= REQUIREMENTS =
Copy the lines of the items word for word, starting at the line that contains "You are a computer-use agent. 1512x784" and ending at the line that contains "[1024, 203]", both included.

= STORED ROWS =
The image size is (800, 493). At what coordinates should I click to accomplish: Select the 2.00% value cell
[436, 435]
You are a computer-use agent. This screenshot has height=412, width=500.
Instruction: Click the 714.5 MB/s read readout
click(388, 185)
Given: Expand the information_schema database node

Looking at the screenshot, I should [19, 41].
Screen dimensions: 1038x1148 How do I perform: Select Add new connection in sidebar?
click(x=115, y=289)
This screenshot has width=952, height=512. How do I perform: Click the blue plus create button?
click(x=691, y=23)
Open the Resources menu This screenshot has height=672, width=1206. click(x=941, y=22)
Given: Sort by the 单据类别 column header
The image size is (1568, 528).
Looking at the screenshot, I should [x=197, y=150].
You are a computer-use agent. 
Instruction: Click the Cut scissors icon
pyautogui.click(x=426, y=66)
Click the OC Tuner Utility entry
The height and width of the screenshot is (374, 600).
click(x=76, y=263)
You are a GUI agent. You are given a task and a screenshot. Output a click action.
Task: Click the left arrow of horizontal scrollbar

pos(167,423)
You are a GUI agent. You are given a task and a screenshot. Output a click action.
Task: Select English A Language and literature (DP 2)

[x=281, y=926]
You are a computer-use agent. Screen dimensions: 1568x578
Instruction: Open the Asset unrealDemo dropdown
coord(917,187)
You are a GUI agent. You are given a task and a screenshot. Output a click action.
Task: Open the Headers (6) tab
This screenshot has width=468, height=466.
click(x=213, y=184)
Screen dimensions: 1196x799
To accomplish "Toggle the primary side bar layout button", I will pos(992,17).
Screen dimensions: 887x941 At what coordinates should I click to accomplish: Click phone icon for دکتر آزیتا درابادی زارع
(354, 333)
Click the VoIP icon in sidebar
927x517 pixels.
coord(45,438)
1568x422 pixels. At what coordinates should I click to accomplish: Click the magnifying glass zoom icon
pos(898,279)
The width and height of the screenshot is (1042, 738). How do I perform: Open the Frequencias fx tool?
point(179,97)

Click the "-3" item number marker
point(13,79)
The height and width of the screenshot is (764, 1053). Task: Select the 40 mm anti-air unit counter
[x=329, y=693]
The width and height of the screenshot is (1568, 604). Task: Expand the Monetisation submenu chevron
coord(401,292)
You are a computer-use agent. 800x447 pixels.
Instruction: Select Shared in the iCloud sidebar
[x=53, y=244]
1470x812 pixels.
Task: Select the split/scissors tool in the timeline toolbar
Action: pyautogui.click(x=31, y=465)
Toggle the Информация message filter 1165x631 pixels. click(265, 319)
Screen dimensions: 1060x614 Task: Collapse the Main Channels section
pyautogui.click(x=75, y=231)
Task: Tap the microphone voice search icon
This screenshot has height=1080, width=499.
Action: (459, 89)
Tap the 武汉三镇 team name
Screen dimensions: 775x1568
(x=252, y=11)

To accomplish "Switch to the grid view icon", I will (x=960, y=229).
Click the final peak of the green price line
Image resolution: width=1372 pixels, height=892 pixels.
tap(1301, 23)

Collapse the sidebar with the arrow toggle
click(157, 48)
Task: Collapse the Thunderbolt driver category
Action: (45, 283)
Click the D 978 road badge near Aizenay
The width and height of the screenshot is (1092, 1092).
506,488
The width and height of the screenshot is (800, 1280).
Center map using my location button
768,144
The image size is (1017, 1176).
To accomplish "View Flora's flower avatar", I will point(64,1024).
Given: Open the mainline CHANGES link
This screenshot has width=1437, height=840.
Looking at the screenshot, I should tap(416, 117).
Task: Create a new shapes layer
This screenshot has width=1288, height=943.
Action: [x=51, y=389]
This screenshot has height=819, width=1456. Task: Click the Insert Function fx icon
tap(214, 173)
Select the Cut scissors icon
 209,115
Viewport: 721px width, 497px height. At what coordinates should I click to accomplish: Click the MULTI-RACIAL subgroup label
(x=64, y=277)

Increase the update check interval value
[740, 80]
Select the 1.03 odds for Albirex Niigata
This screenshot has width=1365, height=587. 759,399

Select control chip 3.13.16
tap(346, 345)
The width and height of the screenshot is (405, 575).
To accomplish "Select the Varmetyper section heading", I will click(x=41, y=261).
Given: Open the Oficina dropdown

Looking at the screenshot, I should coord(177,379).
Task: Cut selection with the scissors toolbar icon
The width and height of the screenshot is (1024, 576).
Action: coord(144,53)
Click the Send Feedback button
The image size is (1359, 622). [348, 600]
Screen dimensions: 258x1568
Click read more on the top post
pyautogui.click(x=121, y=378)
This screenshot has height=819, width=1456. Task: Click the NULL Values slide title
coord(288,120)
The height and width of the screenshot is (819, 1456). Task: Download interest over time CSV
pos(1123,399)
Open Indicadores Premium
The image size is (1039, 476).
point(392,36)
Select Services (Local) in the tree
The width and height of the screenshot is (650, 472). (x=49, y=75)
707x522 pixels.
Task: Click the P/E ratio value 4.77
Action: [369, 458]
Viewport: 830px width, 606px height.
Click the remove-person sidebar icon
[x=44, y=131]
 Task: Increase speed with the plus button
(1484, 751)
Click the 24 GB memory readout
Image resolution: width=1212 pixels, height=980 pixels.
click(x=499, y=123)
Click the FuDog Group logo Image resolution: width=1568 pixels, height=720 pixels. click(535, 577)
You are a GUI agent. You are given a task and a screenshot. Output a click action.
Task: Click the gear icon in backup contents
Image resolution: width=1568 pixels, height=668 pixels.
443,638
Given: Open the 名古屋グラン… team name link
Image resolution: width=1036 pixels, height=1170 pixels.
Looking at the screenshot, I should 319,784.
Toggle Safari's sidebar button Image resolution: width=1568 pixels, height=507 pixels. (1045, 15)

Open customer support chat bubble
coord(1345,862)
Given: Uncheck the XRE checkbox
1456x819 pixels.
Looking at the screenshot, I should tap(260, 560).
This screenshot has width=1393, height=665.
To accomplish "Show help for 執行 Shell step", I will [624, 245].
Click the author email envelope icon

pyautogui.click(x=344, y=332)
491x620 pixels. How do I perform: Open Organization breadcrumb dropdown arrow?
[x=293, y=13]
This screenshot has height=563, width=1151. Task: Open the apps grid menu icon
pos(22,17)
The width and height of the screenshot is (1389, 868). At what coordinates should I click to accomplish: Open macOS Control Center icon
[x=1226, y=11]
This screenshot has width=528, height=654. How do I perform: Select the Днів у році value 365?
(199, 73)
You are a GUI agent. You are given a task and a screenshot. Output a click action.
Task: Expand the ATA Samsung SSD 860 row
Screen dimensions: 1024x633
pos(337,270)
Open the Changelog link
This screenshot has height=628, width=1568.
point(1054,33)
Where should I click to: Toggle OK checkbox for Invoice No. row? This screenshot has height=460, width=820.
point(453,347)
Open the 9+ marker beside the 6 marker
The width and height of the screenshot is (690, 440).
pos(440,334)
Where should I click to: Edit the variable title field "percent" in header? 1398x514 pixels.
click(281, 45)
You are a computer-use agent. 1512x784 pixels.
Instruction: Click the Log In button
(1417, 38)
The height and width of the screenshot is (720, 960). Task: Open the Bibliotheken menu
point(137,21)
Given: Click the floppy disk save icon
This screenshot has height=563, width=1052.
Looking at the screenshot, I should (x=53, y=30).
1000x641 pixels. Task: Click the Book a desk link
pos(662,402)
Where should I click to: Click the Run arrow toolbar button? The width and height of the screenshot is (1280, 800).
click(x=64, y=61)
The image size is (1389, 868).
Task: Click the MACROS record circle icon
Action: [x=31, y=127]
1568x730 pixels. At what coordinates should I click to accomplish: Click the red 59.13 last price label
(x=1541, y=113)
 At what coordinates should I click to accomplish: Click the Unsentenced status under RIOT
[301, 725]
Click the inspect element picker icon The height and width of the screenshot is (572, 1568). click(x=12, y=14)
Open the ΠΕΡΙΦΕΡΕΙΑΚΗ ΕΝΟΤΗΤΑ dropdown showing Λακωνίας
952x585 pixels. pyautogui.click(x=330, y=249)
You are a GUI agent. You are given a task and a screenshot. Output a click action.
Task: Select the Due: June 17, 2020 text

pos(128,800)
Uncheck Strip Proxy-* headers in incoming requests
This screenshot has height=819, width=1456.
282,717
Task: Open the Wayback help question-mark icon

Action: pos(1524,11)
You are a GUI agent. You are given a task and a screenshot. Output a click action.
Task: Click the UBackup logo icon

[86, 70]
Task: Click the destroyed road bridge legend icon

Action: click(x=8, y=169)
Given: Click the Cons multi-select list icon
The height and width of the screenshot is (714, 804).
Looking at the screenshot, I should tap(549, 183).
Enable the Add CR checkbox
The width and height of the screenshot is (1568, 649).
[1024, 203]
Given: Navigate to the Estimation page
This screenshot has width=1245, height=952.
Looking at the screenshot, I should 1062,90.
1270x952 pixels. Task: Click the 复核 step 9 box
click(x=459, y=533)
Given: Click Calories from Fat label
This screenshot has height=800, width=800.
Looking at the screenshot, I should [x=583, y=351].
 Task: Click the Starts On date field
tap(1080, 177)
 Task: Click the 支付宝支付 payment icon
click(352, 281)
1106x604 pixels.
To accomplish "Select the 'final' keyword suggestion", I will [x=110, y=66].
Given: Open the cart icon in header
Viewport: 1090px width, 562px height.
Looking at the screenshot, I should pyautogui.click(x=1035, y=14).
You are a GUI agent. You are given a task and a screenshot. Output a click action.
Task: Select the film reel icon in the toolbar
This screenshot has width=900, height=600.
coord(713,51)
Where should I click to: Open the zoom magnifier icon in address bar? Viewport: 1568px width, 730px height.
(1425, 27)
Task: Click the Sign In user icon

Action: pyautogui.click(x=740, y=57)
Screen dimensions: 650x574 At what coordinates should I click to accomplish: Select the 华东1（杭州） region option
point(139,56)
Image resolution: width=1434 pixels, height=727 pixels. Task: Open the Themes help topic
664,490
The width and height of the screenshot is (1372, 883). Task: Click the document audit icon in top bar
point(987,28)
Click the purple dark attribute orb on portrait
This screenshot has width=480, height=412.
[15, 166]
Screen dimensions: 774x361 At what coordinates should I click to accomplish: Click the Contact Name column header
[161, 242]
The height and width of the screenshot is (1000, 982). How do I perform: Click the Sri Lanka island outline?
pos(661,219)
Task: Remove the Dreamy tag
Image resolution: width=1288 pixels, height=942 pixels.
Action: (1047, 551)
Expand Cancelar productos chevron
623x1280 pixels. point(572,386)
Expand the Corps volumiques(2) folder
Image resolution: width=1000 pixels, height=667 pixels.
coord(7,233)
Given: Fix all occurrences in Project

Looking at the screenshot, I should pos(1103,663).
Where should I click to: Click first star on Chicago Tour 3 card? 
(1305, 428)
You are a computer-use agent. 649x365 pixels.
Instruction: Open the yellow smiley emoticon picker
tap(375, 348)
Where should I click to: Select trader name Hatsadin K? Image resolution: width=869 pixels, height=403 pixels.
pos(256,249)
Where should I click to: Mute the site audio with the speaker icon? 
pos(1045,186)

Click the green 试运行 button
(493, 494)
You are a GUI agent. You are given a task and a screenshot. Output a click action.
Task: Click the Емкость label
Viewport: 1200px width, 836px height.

= THE REPLY =
You are a computer-use agent. 1512x784 pixels.
Instruction: Click the Log In button
(1417, 38)
The height and width of the screenshot is (720, 960). Task: Open the Bibliotheken menu
point(137,21)
Given: Click the floppy disk save icon
This screenshot has height=563, width=1052.
Looking at the screenshot, I should (x=53, y=30).
1000x641 pixels. Task: Click the Book a desk link
pos(662,402)
Where should I click to: Click the Run arrow toolbar button? The width and height of the screenshot is (1280, 800).
click(x=64, y=61)
The image size is (1389, 868).
Task: Click the MACROS record circle icon
Action: [x=31, y=127]
1568x730 pixels. At what coordinates should I click to accomplish: Click the red 59.13 last price label
(x=1541, y=113)
 At what coordinates should I click to accomplish: Click the Unsentenced status under RIOT
[301, 725]
Click the inspect element picker icon The height and width of the screenshot is (572, 1568). click(x=12, y=14)
Open the ΠΕΡΙΦΕΡΕΙΑΚΗ ΕΝΟΤΗΤΑ dropdown showing Λακωνίας
952x585 pixels. pyautogui.click(x=330, y=249)
You are a GUI agent. You are given a task and a screenshot. Output a click action.
Task: Select the Due: June 17, 2020 text

pos(128,800)
Uncheck Strip Proxy-* headers in incoming requests
This screenshot has height=819, width=1456.
282,717
Task: Open the Wayback help question-mark icon

Action: pos(1524,11)
You are a GUI agent. You are given a task and a screenshot. Output a click action.
Task: Click the UBackup logo icon

[86, 70]
Task: Click the destroyed road bridge legend icon

Action: click(x=8, y=169)
Given: Click the Cons multi-select list icon
The height and width of the screenshot is (714, 804).
Looking at the screenshot, I should tap(549, 183).
Enable the Add CR checkbox
The width and height of the screenshot is (1568, 649).
[1024, 203]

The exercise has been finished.